_Directions for this task_
From the entries below, reproduce exactly the line containing "Task: Open the Compile errors tab", the line containing "Task: Click the SupremeLearning title text", and every line in between, with nothing added.

_Given records_
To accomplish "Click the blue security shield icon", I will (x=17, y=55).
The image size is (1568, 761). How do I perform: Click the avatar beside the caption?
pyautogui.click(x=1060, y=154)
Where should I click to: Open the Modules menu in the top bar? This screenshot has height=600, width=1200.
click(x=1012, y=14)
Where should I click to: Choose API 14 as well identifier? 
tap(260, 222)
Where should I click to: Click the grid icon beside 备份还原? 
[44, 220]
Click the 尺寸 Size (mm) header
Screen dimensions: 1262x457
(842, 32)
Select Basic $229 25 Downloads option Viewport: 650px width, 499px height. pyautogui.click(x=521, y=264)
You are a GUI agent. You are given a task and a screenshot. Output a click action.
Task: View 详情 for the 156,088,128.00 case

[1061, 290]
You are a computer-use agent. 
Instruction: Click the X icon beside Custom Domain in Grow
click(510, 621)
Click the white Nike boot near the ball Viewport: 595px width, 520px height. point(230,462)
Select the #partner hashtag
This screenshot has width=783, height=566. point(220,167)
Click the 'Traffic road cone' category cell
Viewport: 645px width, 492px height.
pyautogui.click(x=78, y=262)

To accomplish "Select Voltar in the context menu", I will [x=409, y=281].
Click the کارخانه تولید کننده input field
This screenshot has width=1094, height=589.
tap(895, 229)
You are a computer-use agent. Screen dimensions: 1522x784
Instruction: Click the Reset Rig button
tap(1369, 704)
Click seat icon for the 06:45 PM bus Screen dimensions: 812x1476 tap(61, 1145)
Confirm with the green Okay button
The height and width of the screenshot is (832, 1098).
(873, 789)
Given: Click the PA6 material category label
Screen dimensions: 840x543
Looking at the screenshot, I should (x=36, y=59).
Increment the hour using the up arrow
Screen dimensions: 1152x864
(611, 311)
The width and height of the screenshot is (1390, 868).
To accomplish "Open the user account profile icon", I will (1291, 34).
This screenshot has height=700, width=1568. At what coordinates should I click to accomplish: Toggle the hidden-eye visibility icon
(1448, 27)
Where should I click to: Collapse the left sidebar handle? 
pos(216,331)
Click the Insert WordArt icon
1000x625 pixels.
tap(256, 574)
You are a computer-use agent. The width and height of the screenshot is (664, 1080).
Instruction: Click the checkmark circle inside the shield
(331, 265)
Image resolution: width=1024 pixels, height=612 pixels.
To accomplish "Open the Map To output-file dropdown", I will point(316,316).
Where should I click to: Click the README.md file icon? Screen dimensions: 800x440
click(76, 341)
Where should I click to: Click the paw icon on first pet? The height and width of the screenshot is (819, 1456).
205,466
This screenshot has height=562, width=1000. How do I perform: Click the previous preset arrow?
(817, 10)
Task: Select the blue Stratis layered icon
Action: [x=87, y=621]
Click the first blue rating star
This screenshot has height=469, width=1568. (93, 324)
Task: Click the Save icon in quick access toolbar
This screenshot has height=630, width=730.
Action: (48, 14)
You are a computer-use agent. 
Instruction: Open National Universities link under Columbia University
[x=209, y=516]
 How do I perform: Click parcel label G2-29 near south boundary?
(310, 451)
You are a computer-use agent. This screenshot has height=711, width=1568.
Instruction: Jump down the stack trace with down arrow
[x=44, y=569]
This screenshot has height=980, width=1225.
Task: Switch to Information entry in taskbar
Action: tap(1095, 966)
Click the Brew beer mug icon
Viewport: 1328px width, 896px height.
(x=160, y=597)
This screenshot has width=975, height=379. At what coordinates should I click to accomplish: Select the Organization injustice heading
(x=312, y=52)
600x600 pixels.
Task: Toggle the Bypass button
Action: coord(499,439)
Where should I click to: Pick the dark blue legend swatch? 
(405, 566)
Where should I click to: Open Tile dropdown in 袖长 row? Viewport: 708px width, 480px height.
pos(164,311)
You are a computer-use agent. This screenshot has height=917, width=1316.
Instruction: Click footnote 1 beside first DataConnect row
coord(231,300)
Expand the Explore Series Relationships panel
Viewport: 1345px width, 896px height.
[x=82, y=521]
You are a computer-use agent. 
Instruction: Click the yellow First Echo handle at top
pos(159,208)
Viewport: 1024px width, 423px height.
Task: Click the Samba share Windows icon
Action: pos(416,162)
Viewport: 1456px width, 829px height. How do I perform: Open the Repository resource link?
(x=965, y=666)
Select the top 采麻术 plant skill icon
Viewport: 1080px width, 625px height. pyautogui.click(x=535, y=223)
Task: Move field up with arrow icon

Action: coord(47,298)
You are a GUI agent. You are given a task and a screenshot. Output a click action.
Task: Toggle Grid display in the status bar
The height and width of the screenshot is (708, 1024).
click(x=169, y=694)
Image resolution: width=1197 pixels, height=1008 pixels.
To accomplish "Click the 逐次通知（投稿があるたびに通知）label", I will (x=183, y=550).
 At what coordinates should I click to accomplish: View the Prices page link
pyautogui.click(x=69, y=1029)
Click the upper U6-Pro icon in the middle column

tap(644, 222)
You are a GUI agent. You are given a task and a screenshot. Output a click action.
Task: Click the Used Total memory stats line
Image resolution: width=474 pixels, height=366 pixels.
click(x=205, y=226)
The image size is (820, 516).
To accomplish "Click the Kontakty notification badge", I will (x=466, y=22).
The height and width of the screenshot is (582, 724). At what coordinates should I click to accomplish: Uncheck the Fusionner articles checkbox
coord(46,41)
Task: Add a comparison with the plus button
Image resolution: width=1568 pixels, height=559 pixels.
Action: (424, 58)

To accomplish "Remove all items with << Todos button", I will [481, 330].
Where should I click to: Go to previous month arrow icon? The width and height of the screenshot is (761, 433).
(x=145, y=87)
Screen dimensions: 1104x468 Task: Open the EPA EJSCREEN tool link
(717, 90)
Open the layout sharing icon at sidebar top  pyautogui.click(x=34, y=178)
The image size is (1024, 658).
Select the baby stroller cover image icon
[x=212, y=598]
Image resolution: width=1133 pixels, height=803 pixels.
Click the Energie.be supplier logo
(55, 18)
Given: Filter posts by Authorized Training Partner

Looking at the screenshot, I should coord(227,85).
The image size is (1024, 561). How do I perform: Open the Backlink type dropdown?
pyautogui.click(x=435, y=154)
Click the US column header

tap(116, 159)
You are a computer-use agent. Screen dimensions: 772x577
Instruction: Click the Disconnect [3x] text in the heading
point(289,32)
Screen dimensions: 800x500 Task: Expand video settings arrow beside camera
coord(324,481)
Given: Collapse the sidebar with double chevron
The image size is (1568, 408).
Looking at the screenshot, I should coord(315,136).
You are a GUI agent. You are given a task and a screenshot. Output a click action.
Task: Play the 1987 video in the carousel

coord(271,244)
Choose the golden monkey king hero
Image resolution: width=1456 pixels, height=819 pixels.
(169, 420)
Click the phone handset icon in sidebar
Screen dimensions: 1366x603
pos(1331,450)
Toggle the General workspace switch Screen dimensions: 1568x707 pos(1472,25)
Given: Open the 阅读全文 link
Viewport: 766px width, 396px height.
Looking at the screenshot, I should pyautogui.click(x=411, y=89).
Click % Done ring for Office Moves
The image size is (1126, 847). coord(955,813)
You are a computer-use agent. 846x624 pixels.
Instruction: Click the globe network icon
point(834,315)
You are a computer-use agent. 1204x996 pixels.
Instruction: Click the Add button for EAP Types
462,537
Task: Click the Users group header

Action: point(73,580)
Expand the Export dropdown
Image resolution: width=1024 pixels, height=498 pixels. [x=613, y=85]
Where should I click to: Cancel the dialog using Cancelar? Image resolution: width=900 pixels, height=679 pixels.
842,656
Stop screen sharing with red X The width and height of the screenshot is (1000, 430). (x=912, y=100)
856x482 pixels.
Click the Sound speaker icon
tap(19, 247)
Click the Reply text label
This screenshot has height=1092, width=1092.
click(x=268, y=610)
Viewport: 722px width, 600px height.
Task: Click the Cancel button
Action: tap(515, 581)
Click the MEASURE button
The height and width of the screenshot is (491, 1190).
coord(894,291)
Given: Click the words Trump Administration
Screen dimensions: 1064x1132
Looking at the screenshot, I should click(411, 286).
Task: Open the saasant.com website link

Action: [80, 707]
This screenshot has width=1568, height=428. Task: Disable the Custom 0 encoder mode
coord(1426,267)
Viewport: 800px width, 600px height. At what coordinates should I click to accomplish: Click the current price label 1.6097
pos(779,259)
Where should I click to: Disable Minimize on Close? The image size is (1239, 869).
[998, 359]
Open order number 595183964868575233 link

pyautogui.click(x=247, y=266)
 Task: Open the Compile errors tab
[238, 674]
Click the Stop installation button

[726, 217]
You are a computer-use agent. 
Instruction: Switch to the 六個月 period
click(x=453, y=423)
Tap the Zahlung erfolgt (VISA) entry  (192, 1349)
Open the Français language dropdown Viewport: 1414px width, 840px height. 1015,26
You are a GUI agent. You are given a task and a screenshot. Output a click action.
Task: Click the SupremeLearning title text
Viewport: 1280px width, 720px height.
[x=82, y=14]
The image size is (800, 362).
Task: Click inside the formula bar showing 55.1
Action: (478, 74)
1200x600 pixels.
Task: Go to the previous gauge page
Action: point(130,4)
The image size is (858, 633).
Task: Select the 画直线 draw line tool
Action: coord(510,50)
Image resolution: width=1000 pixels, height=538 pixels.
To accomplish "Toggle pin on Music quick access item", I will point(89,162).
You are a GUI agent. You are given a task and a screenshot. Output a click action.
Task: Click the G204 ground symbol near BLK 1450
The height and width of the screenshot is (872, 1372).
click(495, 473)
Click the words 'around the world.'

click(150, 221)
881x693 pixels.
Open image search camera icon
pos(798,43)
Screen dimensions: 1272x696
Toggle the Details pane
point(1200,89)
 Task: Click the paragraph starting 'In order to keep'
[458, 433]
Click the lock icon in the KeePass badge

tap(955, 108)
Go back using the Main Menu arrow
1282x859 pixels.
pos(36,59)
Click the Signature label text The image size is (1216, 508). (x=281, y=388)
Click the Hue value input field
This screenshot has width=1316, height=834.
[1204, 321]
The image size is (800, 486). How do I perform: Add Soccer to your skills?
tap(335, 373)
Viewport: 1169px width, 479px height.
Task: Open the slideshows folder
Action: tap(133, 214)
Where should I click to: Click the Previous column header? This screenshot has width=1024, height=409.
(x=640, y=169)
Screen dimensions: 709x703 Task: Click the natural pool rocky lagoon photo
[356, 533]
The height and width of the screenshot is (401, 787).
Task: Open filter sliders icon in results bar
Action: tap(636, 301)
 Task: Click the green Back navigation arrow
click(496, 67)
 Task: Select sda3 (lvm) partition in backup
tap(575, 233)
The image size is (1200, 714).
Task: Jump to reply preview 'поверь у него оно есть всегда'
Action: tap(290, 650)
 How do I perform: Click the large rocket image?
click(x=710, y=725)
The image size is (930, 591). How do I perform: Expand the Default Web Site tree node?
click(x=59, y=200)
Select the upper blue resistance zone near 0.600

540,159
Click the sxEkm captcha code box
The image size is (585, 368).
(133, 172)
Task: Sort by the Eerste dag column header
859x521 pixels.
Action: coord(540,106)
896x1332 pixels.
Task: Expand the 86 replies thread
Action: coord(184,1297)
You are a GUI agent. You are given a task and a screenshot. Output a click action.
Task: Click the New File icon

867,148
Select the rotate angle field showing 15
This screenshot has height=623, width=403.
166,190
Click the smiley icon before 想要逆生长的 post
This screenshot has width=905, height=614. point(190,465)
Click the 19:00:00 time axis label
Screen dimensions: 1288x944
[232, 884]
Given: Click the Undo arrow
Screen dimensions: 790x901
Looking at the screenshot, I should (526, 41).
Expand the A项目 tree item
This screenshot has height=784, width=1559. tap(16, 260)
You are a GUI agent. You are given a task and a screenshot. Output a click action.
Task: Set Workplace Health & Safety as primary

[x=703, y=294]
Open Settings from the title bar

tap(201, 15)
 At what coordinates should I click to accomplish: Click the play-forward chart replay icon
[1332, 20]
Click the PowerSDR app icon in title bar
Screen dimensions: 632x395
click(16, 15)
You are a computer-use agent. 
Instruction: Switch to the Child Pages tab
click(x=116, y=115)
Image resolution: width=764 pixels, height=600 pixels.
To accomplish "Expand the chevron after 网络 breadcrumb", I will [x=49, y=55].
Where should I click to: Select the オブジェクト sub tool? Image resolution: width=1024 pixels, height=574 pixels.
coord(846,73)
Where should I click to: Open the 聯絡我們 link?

_Answer area_
 Task: Open the Compile errors tab
[238, 674]
Click the Stop installation button

[726, 217]
You are a computer-use agent. 
Instruction: Switch to the 六個月 period
click(x=453, y=423)
Tap the Zahlung erfolgt (VISA) entry  (192, 1349)
Open the Français language dropdown Viewport: 1414px width, 840px height. 1015,26
You are a GUI agent. You are given a task and a screenshot. Output a click action.
Task: Click the SupremeLearning title text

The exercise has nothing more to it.